En el esquema previo, el capitán (cuya presencia es constante, aunque nunca aparece en escena) es la última ficha que falta y por consiguiente, estando ausente él, el esquema es estable solo aparentemente. Por eso el viejo intenta precaverse (las damas viajarán de noche y su casa está ‘cerrada’), pero no cuenta con el imprevisto, con el vuelco del coche que permite un contacto con el exterior32. E inevitablemente, y a pesar de clausuras y precauciones, la opinión, que las damas por lo menos en apariencia persiguen33, se sustituye con la ocasión creada por el mundo cortesano34. Estas dos palabras, que aparecen a menudo en la comedia, expresan de manera elocuente el contraste entre los dos mundos opuestos: el de los caballeros, dirigido a la búsqueda de la ocasión (intermitencia en la vigilancia del tesoro) y el de Doña Bernarda que, también en contra de sí misma, intenta defender la opinión (conciencia pública del modelo). Bernarda está sola, aislada con respecto al mundo de complicidad que une a los otros personajes35. Su único apoyo parece ser Santillana, quien, dándose cuenta de sus debilidades, se atreve a ofrecerle consejos y amonestaciones, que ella rechaza enérgicamente, hasta con palabras agresivas (en la esc. 3.ª del acto III). Le toca vigilar a Jusepa; está preparada y es madura en su mostrarse muy decidida en cumplir su deber, pero es lo suficientemente joven (elemento natural coartado) para enamorarse y hasta decidir tomar la iniciativa de descubrir su amor, aunque al mismo tiempo intente esconderlo hipócritamente.

Los indicios de ese cambio se perciben ya en el acto I. En efecto, si cuando el lacayo Santillana descubre que en su casa hay una puerta con torno y una ventana con red, confirma su voluntad de respetar los deseos del capitán («No hay prebenda sin pensión», «A su gusto ha de vivir / mi casa», vv. 326, 329-330), ya en la esc. 14.ª cuando —aturdida y asombrada ante el alboroto levantado por Don Luis— sale a la calle y acusa airada a Santillana por ser cómplice del fingido barbero, su fijarse en las manos «muy blandas» de su sangrador (v. 611) y su pedir que regrese al día siguiente («Oís. / Mañana con el barbero», vv. 649-650) denuncian de manera clara su interés. Se trata de unas manifestaciones quizá para ella todavía casi inadvertidas, pero bien evidentes para sus criados (que —como vimos— interpretan y descubren, delante del público, la verdad que se va lentamente delineando).

* _Conjunto de datos_
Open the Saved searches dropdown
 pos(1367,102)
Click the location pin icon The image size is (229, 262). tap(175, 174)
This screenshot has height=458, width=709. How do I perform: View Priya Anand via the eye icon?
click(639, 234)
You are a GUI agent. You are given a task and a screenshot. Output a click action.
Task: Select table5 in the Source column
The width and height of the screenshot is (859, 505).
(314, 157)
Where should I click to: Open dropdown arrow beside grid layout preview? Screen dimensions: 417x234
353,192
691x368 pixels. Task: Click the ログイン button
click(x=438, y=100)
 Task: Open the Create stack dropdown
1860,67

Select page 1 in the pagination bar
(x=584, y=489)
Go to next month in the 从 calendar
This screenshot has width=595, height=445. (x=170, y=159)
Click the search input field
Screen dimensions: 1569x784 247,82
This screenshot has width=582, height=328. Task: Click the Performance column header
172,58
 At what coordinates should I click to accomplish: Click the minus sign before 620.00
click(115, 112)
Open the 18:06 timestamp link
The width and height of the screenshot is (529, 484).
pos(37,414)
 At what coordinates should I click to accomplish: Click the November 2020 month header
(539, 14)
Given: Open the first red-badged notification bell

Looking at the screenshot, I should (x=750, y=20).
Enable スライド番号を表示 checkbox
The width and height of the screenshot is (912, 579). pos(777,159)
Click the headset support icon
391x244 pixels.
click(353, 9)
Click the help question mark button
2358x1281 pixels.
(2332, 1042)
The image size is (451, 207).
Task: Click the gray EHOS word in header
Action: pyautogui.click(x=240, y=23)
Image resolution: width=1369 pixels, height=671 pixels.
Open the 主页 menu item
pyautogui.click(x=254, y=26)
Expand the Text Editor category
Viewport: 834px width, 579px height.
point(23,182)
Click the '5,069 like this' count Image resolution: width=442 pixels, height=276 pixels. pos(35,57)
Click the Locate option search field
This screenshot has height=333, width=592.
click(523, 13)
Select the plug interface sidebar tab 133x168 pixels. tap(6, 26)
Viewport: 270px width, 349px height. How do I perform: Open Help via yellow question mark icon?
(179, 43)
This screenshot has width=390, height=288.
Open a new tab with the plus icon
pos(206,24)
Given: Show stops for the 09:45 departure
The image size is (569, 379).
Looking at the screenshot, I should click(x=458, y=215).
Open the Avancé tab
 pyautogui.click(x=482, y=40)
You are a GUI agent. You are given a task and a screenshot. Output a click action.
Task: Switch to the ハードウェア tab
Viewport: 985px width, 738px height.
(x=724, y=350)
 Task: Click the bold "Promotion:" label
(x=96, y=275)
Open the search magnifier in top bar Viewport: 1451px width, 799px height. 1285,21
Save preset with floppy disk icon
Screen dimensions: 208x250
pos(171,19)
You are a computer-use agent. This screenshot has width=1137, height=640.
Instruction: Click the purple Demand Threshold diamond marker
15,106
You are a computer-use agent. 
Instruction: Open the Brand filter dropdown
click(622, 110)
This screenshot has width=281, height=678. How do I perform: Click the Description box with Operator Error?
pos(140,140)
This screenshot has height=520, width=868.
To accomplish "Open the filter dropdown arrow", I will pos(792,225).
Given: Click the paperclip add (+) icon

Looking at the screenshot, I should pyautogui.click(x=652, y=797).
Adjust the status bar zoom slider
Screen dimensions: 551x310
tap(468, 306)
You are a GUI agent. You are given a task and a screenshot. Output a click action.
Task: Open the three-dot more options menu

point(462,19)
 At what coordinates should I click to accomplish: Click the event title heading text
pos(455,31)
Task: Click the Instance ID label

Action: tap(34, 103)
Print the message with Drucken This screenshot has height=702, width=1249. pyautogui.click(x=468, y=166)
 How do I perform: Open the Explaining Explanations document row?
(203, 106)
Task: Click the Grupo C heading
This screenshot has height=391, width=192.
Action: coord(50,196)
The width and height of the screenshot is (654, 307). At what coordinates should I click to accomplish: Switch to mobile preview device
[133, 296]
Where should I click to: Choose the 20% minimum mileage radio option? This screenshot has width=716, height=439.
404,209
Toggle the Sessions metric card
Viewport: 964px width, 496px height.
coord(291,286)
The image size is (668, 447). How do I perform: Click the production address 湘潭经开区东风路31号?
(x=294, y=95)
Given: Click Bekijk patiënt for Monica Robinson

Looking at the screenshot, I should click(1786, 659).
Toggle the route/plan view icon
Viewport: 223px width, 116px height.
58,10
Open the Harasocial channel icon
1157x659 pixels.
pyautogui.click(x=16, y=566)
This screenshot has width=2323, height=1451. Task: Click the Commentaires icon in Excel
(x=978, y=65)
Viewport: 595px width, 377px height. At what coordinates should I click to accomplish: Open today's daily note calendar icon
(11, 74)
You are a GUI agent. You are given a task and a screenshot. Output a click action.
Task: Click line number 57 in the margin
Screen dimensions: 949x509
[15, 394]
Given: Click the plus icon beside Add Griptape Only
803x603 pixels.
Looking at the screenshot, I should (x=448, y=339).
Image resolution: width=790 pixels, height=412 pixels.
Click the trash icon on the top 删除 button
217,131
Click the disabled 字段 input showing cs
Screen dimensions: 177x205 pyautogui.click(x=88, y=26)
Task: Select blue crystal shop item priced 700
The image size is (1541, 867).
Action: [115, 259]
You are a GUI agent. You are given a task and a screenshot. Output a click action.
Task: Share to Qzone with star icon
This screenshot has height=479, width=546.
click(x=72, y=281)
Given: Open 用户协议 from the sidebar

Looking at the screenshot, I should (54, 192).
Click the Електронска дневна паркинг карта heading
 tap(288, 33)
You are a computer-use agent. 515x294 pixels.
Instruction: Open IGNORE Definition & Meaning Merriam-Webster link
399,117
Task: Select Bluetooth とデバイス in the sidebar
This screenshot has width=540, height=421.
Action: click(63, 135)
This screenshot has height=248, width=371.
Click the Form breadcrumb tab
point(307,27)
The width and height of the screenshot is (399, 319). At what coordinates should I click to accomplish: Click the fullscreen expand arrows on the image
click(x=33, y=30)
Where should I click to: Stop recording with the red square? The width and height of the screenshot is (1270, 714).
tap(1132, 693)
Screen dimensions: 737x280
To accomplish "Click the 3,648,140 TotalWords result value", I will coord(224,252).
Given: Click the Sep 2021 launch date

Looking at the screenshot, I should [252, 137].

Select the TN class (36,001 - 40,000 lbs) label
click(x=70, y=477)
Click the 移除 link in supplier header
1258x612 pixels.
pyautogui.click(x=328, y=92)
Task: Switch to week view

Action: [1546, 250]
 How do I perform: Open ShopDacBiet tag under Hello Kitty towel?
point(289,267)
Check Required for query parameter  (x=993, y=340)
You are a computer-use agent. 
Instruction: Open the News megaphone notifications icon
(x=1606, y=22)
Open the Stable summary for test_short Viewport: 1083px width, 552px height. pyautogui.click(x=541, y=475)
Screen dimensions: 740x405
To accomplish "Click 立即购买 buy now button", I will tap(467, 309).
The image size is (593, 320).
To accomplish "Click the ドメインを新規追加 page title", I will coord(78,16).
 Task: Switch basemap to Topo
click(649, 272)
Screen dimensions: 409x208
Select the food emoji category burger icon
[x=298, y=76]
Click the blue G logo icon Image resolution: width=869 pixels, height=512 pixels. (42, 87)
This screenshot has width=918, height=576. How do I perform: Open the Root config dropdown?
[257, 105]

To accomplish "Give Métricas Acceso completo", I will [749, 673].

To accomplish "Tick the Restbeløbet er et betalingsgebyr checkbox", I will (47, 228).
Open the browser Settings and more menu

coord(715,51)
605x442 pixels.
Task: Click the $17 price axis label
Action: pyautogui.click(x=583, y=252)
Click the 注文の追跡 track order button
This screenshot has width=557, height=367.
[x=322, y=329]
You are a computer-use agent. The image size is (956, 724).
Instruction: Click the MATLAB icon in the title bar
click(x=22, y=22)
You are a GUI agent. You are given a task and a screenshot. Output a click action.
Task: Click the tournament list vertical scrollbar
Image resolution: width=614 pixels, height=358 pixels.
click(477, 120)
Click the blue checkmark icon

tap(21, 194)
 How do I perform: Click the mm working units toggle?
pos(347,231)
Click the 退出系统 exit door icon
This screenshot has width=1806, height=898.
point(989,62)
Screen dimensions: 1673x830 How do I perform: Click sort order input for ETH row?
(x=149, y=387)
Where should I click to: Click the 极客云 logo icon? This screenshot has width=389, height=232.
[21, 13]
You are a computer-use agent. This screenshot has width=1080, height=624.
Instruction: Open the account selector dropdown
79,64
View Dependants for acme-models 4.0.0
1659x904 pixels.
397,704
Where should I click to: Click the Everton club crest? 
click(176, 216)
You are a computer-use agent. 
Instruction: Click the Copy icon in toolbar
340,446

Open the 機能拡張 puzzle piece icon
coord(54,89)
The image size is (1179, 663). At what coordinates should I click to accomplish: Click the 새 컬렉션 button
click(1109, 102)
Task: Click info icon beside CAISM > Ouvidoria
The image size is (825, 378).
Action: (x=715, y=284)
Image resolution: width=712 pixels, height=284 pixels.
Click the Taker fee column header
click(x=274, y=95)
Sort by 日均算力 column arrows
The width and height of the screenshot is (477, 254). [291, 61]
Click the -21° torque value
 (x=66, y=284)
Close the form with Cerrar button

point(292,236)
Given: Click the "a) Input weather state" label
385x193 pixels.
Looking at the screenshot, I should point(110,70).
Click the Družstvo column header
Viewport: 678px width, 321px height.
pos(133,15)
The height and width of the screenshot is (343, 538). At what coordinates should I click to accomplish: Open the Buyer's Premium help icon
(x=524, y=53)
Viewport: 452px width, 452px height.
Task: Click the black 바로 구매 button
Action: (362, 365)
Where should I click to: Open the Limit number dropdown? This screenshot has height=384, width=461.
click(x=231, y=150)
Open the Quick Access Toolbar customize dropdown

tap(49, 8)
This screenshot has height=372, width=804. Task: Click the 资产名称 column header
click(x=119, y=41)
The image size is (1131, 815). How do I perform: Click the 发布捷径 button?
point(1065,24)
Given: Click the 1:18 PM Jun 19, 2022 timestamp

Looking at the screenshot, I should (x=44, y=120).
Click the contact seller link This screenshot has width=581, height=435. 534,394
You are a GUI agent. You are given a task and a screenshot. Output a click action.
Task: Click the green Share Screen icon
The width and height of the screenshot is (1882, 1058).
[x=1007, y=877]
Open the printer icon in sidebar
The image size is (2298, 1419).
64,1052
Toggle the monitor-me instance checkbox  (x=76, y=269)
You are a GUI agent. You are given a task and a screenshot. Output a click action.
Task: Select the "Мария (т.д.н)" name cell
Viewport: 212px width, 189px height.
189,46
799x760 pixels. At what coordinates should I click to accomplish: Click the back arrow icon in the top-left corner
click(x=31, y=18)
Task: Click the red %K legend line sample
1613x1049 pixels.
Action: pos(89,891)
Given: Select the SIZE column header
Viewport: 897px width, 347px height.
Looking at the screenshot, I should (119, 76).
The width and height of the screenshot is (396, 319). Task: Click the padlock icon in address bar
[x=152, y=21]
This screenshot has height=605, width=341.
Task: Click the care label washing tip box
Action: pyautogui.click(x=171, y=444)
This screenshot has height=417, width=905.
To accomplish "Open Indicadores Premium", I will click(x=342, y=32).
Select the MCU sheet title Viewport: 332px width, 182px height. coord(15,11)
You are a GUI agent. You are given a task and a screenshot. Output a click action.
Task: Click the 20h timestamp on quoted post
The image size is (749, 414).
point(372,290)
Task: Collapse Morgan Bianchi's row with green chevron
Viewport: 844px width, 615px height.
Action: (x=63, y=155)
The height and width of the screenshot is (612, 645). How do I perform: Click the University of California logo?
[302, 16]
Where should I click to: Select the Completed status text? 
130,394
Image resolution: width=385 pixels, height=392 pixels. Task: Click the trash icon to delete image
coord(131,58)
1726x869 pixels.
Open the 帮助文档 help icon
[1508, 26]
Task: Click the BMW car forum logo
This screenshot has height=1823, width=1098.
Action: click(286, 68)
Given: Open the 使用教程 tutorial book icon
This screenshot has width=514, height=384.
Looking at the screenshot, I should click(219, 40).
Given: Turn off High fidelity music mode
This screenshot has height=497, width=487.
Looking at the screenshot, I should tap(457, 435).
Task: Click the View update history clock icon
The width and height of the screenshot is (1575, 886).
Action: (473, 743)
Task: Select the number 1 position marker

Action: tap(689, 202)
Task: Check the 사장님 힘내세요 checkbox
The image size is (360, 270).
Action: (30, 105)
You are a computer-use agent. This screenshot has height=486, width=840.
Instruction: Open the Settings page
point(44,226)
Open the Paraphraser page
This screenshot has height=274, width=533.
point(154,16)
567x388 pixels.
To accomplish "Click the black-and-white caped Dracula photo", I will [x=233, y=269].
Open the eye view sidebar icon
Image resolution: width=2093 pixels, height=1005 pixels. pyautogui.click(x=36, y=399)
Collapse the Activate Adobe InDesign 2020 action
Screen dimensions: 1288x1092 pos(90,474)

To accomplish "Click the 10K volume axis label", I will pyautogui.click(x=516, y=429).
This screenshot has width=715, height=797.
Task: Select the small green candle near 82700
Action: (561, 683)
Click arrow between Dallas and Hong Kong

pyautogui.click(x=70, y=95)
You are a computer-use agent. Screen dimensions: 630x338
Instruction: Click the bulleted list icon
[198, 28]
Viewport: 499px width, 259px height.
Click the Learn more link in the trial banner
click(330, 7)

* _Reto A_
Devuelve sin cambios el pasaje del fragmento sobre la comedia que empieza en las palabras "Los indicios de" y termina después de "va lentamente delineando).".
* _Reto B_
Retoma el fragmento sobre la comedia y sigue escribiéndolo a partir de su última oración.

* _Respuesta escrita A_
Los indicios de ese cambio se perciben ya en el acto I. En efecto, si cuando el lacayo Santillana descubre que en su casa hay una puerta con torno y una ventana con red, confirma su voluntad de respetar los deseos del capitán («No hay prebenda sin pensión», «A su gusto ha de vivir / mi casa», vv. 326, 329-330), ya en la esc. 14.ª cuando —aturdida y asombrada ante el alboroto levantado por Don Luis— sale a la calle y acusa airada a Santillana por ser cómplice del fingido barbero, su fijarse en las manos «muy blandas» de su sangrador (v. 611) y su pedir que regrese al día siguiente («Oís. / Mañana con el barbero», vv. 649-650) denuncian de manera clara su interés. Se trata de unas manifestaciones quizá para ella todavía casi inadvertidas, pero bien evidentes para sus criados (que —como vimos— interpretan y descubren, delante del público, la verdad que se va lentamente delineando).

* _Respuesta escrita B_
Cada vez que Doña Bernarda aparece en escena, su amor por Don Fernando es más evidente: entiende que puede destruir sus planes («muerte de mi fama ha sido», v. 1080) y se da cuenta de que tampoco ella tiene aquella integridad que está pidiendo a su hermana («se encierra / la [pasión] que en ella culpo en mí», vv. 1073-1074). También sus muchas preguntas sobre el nivel social, la renta, y la dirección del joven (vv. 1119, 1151-1152, 1161-1162), así como su reiterado fijarse en su aspecto («tiene extremado talle», v. 1155) confiesan de manera hasta demasiado evidente lo que (aunque confesado en los monólogos) se obstina en desmentir públicamente utilizando la máscara de enojos fingidos o de un justo afán de averiguación.

El espectador es testigo de su tentación de aceptar imprevistos «amores cortesanos», que intenta justificar («Si es caballero, livianos / pensamientos, bien podéis / disculparos [...]», vv. 1167-1169), de su decisión de comprar, con nuevos tejidos que la favorezcan, también «manteles para la mesa / del matrimonio segundo» (vv. 1188, 1199-1200), o de su alegría al recibir el billete amoroso del caballero («Alto, viudez, esto es hecho», v. 1501). Por fin, satisfecha del «talle» del joven (v. 1505), de su renta («Seis mil ducados» (v. 1503), y de su apellido («es bien nacido», v. 1507), está dispuesta a deshacer las bodas de su hermana («El capitán se dé priesa, / o no logrará su enero», vv. 1515-1516), pero solo porque piensa poder prescindir de la rica dote que el viejo perulero le prometió. No demuestra ninguna sensibilidad para con el destino de la joven actuando el rígido control y el plan constrictivo atentamente planeado de acuerdo con el capitán. Todo está dirigido hacia su propio provecho36; y cuando se da cuenta de que Jusepa está intentando evitar las bodas concertadas, reacciona con enfado (vv. 1958-1965). Interés económico (dominante), amor y celos la ponen en una situación conflictiva que estalla de manera evidente durante el coloquio al torno, cuando, sin descubrir su identidad, pretende averiguar los sentimientos del noble aragonés («¿en qué punto andan / desvelos y amores viudos?», vv. 2014-2015), mal disimulando sus temores: «Pues, ¿impórtaos menos? / ¿O no es vuestro amor tan fino [?]» (vv. 2038-2040).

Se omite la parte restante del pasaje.